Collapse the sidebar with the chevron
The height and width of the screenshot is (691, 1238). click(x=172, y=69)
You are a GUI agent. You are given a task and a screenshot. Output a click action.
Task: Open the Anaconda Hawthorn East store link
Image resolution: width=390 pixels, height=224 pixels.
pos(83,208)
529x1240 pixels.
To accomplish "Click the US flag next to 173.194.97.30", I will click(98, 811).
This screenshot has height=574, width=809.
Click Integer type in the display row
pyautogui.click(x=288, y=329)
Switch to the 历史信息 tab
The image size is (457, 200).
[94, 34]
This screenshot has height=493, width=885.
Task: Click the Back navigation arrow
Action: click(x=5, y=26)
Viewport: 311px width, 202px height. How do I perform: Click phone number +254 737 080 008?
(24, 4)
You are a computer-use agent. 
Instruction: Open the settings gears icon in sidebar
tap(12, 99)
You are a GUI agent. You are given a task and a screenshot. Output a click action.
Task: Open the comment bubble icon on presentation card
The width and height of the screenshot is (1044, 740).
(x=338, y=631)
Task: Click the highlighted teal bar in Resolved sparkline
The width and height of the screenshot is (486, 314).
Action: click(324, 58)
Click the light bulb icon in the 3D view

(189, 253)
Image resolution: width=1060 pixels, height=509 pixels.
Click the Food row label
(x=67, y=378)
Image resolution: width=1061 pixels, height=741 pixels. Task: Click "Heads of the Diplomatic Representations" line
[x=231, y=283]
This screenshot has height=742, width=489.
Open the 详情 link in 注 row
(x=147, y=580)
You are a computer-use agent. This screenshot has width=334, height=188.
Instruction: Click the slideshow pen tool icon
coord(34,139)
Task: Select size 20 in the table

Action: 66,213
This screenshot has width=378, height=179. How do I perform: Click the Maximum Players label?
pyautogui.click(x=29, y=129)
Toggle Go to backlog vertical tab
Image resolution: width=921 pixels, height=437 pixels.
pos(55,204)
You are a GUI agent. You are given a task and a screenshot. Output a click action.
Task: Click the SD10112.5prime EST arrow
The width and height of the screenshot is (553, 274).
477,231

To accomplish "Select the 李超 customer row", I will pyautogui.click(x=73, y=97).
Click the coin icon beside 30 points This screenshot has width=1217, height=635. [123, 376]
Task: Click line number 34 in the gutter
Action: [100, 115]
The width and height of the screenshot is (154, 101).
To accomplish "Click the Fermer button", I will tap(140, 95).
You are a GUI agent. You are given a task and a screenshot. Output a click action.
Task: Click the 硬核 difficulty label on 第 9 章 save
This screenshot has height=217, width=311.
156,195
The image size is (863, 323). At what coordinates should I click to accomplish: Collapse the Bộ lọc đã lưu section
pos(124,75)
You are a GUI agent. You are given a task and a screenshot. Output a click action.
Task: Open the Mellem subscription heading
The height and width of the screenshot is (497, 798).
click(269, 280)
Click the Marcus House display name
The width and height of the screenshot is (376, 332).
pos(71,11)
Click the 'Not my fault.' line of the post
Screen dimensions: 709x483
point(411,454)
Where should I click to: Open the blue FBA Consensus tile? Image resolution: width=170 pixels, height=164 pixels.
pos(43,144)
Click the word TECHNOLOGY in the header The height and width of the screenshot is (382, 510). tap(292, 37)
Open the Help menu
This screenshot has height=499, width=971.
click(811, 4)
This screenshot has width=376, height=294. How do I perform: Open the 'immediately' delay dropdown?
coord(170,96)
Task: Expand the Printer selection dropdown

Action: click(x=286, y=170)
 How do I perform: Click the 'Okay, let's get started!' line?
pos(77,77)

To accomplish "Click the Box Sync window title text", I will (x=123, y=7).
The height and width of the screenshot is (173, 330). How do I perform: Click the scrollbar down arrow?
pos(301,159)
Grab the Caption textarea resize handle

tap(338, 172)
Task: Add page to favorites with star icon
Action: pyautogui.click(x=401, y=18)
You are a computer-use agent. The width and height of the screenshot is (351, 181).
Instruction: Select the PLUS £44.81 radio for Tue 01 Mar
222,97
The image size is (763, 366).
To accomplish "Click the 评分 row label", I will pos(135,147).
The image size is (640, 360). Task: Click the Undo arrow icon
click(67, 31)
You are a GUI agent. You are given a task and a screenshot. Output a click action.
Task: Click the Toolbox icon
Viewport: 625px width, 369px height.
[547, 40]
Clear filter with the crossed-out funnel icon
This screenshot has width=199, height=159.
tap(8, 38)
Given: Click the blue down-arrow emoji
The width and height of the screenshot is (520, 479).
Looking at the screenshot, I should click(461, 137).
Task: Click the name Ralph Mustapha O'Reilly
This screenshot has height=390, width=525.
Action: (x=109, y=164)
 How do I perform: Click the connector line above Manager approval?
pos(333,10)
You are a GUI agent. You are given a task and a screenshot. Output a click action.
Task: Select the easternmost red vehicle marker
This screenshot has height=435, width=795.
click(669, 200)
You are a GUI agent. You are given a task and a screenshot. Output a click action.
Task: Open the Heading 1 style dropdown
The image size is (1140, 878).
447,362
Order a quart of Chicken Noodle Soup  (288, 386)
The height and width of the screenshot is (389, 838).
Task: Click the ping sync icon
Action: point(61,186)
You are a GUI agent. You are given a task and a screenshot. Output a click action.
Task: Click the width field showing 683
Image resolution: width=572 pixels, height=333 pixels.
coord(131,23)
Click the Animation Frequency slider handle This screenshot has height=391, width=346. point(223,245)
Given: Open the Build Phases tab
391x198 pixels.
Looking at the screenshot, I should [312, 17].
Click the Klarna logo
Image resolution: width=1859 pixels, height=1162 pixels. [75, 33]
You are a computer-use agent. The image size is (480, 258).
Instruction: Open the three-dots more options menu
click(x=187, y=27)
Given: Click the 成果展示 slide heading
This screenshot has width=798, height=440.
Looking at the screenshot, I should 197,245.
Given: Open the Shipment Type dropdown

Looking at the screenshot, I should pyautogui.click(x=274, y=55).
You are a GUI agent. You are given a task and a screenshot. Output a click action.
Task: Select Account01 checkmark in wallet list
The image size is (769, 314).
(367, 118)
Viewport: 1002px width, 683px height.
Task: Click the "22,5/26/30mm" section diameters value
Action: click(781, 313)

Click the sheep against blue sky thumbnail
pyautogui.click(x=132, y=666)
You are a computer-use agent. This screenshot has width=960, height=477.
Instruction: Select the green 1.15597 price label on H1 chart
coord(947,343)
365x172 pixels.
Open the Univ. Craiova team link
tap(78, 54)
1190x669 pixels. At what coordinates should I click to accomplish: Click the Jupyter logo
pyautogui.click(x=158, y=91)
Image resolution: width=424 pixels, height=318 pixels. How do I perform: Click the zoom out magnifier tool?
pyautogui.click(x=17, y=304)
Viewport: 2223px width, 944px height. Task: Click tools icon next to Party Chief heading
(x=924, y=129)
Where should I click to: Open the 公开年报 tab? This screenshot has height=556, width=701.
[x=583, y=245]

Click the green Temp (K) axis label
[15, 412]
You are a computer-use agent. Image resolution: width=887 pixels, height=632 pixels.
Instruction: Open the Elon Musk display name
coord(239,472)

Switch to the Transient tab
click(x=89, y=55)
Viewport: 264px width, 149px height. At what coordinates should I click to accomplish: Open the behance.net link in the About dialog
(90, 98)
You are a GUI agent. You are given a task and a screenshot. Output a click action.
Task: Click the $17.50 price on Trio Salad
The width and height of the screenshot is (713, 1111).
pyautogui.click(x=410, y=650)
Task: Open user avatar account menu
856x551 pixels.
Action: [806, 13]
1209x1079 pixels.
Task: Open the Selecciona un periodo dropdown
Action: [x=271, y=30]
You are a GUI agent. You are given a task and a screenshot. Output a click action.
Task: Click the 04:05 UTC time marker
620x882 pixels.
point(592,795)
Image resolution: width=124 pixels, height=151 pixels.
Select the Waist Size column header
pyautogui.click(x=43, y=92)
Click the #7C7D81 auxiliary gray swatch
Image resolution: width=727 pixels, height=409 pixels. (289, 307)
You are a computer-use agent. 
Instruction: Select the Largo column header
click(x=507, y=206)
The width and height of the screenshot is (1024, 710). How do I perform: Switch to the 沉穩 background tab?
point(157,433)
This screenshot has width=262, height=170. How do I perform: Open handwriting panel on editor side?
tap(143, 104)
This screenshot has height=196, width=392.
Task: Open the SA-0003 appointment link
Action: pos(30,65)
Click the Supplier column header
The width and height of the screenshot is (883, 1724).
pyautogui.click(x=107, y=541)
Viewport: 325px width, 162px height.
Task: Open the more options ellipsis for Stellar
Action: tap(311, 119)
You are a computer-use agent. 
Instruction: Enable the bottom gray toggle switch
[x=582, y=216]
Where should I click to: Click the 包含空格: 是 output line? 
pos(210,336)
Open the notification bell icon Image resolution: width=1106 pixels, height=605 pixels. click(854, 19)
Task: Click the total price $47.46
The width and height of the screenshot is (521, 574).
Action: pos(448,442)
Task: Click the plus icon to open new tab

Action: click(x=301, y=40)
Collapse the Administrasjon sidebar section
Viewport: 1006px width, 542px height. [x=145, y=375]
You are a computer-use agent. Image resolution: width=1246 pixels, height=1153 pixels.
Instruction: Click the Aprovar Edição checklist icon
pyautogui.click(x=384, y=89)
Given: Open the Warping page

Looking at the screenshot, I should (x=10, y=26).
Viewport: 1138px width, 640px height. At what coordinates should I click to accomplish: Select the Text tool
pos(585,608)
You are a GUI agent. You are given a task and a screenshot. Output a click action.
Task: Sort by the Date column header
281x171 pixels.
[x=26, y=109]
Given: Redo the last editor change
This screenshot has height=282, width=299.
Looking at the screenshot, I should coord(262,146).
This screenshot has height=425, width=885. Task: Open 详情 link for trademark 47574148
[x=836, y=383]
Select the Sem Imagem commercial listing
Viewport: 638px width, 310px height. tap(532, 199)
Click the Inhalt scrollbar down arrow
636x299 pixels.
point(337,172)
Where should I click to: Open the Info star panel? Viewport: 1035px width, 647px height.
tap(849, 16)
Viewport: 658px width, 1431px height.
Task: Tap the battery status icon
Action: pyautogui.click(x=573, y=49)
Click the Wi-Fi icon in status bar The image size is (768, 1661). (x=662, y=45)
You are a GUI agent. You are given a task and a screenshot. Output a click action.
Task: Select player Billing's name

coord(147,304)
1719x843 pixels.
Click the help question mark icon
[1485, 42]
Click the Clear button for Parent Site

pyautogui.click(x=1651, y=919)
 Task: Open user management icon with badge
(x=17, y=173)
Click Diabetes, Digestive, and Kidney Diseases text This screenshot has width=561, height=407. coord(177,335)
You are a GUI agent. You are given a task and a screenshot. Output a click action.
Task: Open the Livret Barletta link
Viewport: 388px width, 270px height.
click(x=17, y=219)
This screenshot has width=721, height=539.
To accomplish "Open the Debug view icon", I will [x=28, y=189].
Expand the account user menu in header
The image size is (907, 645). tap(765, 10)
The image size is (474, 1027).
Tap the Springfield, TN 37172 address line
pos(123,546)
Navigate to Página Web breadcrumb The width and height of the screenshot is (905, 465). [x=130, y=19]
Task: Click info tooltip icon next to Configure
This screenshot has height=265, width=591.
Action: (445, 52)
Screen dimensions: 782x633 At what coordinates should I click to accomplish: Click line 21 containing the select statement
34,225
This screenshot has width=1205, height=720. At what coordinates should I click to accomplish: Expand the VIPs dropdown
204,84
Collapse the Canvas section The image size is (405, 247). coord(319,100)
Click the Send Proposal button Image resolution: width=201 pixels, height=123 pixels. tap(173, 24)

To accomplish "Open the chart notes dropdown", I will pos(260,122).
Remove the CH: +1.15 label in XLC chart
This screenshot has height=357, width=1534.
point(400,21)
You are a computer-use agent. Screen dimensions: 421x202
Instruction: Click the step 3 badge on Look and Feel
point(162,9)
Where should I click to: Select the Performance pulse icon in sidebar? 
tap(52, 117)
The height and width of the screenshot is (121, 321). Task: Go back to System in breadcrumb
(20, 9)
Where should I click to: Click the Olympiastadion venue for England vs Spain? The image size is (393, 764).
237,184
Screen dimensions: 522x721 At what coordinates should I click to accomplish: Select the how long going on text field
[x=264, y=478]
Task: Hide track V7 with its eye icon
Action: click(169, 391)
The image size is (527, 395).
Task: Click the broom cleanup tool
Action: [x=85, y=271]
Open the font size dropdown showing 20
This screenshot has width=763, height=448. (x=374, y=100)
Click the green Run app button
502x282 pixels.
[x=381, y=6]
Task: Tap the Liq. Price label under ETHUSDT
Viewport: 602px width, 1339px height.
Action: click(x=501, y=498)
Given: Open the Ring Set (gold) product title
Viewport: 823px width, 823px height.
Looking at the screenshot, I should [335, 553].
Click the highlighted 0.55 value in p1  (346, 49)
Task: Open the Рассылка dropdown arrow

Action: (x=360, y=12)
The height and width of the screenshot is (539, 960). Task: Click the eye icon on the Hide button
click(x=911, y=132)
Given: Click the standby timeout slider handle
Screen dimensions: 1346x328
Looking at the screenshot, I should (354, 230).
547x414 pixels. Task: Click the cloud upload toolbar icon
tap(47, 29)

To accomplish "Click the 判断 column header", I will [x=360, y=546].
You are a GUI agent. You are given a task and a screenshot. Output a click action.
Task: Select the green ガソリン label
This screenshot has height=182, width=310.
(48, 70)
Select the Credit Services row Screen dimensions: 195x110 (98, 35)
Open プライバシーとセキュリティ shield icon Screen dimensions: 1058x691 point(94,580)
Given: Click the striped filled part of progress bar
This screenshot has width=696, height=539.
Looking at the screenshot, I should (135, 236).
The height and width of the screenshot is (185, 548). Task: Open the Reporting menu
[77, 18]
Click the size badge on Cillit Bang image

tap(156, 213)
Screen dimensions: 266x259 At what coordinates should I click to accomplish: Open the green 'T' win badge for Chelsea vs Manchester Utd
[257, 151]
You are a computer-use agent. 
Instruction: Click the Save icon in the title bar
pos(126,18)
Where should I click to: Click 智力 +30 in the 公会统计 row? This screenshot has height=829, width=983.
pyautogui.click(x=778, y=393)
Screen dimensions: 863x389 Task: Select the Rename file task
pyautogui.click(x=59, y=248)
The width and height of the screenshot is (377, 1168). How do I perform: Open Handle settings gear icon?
§ §
:: REQUIRED ACTION ::
Using the data above, reproduce exactly the lines from the line that contains "How do I perform: Click the 'Okay, let's" through the line that contains "Task: Open the Heading 1 style dropdown", including both.

:: OUTPUT OF THE TASK ::
 How do I perform: Click the 'Okay, let's get started!' line?
pos(77,77)

To accomplish "Click the Box Sync window title text", I will (x=123, y=7).
The height and width of the screenshot is (173, 330). How do I perform: Click the scrollbar down arrow?
pos(301,159)
Grab the Caption textarea resize handle

tap(338, 172)
Task: Add page to favorites with star icon
Action: pyautogui.click(x=401, y=18)
You are a computer-use agent. The width and height of the screenshot is (351, 181).
Instruction: Select the PLUS £44.81 radio for Tue 01 Mar
222,97
The image size is (763, 366).
To accomplish "Click the 评分 row label", I will pos(135,147).
The image size is (640, 360). Task: Click the Undo arrow icon
click(67, 31)
You are a GUI agent. You are given a task and a screenshot. Output a click action.
Task: Click the Toolbox icon
Viewport: 625px width, 369px height.
[547, 40]
Clear filter with the crossed-out funnel icon
This screenshot has width=199, height=159.
tap(8, 38)
Given: Click the blue down-arrow emoji
The width and height of the screenshot is (520, 479).
Looking at the screenshot, I should click(461, 137).
Task: Click the name Ralph Mustapha O'Reilly
This screenshot has height=390, width=525.
Action: (x=109, y=164)
 How do I perform: Click the connector line above Manager approval?
pos(333,10)
You are a GUI agent. You are given a task and a screenshot. Output a click action.
Task: Select the easternmost red vehicle marker
This screenshot has height=435, width=795.
click(669, 200)
You are a GUI agent. You are given a task and a screenshot. Output a click action.
Task: Open the Heading 1 style dropdown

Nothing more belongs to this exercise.